SUPPLIED RECORDS

= = = = =

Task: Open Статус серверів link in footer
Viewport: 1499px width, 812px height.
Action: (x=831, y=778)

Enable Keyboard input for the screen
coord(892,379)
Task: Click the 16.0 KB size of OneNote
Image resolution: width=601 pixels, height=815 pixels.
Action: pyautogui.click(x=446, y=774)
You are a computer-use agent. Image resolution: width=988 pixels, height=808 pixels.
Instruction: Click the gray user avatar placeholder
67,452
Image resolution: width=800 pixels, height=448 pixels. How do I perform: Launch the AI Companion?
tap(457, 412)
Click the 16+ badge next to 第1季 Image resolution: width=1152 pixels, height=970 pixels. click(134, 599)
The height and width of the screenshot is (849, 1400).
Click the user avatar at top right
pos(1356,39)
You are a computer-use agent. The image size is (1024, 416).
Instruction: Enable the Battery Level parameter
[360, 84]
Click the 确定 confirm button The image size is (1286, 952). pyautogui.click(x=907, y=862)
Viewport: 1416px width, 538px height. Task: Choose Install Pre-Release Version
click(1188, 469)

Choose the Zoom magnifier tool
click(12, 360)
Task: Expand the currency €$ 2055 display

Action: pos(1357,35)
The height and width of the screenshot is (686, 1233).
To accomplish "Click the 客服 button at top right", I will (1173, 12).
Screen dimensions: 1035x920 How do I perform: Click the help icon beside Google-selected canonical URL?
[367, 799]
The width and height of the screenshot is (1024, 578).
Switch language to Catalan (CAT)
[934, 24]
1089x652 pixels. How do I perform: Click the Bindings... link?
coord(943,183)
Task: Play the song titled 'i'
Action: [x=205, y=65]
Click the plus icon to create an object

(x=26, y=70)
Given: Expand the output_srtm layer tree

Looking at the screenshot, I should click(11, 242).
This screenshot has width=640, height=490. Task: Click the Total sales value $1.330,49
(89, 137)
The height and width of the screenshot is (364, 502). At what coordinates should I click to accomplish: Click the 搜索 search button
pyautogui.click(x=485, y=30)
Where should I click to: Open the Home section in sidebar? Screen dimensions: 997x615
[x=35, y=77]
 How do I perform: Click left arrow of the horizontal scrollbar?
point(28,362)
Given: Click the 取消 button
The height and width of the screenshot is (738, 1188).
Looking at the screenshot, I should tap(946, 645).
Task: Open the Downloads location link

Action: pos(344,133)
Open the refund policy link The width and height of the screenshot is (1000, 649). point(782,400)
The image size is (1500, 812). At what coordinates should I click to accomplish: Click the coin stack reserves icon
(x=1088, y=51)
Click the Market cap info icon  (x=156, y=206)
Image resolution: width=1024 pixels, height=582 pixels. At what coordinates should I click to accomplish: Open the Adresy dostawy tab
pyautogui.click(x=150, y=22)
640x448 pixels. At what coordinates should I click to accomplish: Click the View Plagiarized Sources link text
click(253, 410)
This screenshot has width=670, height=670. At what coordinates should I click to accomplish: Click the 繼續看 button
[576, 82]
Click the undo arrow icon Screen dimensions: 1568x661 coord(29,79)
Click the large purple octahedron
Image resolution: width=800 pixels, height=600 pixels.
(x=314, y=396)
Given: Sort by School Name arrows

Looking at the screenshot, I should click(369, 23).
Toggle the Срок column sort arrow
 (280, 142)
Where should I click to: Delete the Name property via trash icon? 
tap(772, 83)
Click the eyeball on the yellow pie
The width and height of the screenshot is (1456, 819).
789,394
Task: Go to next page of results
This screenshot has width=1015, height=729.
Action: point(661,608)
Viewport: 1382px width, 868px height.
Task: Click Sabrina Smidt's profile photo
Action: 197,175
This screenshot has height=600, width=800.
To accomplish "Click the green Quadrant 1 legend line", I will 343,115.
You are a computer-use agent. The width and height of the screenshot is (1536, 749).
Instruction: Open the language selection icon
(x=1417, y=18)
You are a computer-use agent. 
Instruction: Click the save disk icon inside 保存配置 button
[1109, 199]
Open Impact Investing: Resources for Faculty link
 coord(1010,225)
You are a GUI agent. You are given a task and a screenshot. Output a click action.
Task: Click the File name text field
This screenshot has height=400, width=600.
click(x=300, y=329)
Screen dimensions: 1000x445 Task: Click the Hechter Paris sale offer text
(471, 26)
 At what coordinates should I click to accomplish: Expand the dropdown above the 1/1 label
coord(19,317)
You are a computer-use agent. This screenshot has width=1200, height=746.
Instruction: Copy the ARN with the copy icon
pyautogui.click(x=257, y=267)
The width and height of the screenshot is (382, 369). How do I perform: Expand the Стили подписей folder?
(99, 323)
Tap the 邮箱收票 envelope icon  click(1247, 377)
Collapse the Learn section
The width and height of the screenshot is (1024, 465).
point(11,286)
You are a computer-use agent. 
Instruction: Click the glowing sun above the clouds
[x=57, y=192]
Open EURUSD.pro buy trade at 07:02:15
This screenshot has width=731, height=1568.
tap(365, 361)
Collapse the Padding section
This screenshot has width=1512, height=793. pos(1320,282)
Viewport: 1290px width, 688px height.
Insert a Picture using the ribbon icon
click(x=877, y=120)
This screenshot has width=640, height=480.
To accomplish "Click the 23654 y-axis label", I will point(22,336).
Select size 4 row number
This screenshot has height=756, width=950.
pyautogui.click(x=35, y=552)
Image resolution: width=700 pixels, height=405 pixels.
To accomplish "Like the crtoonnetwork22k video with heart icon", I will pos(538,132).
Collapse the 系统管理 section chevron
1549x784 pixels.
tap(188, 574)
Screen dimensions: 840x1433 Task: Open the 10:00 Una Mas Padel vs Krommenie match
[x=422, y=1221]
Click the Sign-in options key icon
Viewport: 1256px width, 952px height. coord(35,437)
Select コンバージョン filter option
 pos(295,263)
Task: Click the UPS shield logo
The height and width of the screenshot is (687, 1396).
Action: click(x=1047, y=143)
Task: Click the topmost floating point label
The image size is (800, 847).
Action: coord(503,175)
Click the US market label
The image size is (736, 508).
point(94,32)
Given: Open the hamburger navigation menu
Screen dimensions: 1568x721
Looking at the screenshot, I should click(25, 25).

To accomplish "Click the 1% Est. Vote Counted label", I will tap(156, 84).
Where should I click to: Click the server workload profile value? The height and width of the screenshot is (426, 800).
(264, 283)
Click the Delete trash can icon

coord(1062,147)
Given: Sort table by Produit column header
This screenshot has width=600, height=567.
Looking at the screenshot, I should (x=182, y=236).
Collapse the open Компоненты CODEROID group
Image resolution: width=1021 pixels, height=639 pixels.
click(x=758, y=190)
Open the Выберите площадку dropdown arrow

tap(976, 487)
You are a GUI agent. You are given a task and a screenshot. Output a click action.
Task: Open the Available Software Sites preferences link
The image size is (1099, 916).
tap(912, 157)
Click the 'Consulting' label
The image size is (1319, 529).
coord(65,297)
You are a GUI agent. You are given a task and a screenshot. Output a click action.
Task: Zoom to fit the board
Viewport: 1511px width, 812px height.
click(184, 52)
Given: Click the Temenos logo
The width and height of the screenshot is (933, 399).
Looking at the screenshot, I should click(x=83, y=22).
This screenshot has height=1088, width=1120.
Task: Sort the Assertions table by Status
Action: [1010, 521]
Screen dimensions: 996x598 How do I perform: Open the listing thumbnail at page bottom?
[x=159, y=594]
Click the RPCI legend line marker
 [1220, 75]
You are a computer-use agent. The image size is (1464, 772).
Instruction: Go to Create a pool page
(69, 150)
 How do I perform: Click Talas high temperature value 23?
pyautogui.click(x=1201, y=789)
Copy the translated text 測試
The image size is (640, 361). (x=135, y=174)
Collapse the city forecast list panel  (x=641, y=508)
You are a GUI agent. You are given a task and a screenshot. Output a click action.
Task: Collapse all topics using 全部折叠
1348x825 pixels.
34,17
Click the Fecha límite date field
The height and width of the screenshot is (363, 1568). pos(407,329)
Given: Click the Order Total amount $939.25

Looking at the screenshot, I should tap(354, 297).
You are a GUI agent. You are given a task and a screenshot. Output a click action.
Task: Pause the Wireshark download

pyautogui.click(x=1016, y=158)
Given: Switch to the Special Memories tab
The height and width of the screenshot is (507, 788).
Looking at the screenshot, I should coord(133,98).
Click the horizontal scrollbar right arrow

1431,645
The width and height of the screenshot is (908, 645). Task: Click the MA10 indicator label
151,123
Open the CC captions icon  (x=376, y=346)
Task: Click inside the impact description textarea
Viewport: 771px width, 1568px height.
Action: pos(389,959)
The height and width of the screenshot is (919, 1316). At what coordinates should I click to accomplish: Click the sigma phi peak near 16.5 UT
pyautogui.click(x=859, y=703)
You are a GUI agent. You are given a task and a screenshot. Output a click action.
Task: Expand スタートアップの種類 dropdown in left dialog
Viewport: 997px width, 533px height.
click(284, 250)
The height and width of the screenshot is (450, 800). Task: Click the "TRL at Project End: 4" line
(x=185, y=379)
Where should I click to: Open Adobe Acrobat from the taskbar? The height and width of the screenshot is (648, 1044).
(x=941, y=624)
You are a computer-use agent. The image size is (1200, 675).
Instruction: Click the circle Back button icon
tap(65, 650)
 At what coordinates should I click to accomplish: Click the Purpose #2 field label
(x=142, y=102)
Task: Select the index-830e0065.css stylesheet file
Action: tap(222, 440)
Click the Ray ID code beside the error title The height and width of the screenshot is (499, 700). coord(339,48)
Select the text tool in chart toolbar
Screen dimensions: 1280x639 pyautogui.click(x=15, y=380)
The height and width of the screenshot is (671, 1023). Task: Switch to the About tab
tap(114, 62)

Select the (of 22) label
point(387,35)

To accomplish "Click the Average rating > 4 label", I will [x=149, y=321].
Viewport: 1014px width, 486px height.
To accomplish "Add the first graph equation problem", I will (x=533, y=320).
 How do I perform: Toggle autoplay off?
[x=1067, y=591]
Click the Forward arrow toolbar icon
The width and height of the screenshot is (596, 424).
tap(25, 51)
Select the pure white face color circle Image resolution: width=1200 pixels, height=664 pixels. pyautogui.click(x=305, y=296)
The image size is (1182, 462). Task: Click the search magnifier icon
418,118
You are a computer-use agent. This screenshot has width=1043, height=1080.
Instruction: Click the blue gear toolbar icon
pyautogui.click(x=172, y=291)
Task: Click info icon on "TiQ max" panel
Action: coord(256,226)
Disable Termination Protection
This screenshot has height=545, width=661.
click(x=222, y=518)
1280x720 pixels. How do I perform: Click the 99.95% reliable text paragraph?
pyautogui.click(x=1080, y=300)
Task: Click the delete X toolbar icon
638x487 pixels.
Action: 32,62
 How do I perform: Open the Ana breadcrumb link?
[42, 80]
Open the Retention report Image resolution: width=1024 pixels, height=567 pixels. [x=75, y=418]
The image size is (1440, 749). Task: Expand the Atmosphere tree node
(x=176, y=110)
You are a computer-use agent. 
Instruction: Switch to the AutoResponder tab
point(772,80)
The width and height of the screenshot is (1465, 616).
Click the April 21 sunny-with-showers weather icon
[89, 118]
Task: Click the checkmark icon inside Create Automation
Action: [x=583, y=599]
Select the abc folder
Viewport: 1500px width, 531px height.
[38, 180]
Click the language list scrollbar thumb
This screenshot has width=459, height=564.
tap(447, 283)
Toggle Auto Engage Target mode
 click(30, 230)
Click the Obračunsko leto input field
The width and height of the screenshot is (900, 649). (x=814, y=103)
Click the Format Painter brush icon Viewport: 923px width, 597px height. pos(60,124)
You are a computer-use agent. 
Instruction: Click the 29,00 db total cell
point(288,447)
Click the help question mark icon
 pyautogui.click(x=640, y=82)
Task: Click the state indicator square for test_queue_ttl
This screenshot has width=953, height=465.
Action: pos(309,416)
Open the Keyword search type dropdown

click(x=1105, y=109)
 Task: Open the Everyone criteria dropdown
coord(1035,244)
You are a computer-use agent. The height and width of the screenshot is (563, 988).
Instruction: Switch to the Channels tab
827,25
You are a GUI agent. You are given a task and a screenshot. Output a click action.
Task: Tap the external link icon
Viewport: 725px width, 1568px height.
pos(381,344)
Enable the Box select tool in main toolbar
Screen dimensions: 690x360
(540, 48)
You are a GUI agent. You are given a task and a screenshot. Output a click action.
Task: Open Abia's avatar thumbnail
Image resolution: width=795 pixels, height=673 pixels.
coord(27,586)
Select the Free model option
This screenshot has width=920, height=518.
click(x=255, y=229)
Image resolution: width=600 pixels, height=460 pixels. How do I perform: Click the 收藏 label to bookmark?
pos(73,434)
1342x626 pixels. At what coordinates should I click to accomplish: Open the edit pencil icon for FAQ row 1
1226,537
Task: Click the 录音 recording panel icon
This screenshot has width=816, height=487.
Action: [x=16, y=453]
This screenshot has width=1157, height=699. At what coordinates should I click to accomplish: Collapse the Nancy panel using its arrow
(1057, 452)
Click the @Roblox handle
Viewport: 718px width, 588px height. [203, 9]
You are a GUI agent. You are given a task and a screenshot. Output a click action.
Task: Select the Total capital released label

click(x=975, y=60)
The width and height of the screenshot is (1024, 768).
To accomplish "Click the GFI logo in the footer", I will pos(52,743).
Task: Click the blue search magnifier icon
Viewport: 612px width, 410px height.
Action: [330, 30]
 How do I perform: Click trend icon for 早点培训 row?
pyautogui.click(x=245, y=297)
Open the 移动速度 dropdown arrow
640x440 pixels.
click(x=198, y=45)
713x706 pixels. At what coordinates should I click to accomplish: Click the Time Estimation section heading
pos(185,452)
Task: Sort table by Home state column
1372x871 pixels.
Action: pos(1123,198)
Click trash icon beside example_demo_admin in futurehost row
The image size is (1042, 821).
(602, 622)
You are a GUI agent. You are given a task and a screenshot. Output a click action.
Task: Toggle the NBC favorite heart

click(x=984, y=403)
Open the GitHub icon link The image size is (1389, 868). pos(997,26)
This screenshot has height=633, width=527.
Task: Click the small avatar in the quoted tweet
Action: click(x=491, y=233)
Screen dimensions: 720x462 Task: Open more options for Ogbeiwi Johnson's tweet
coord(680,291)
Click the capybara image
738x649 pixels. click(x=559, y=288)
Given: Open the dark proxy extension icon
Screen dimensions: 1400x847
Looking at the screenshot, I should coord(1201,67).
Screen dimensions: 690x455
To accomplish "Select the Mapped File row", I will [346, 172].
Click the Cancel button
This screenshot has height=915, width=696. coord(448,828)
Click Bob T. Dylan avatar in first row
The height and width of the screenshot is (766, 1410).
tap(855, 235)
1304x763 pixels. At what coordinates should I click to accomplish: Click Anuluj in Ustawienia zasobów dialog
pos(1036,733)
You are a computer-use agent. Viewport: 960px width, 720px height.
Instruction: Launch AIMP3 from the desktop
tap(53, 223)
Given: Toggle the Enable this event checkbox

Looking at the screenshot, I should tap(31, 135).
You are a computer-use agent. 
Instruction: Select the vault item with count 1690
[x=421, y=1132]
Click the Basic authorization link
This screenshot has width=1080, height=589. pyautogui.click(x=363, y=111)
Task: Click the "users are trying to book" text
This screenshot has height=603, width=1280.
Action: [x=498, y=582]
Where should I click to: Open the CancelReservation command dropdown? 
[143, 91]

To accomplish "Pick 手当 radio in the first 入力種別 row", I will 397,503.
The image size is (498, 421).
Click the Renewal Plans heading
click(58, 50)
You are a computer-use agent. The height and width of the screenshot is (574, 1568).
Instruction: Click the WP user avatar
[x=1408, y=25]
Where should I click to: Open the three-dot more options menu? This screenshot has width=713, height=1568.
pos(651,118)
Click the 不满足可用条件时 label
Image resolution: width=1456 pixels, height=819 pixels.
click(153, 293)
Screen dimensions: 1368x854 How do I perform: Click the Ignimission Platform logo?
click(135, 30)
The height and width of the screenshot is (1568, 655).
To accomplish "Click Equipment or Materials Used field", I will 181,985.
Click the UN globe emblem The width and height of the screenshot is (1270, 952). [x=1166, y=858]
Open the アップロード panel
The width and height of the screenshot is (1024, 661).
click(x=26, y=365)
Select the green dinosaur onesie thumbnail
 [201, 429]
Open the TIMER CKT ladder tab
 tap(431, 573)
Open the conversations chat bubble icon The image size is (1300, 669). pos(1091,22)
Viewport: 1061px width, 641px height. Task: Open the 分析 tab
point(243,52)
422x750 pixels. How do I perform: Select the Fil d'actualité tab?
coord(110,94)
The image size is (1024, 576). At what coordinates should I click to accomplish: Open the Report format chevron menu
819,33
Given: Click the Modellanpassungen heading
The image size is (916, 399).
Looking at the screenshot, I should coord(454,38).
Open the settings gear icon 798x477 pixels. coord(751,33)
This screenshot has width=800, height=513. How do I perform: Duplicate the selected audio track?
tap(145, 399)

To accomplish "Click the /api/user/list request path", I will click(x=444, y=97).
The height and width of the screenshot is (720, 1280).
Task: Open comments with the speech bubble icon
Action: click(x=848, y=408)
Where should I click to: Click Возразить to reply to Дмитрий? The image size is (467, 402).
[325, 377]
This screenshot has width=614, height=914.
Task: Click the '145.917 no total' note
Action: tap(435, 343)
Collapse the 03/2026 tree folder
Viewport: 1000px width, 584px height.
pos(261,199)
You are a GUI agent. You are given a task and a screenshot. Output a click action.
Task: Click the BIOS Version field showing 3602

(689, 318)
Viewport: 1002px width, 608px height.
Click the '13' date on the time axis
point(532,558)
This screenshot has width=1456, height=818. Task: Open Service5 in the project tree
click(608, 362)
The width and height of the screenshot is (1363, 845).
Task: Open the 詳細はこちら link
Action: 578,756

= = = = =

YOUR ASSIGNMENT
Return each line of the material above in which the string "next" appears.

TASK SOLUTION
Click the 16+ badge next to 第1季 Image resolution: width=1152 pixels, height=970 pixels. click(134, 599)
Task: Go to next page of results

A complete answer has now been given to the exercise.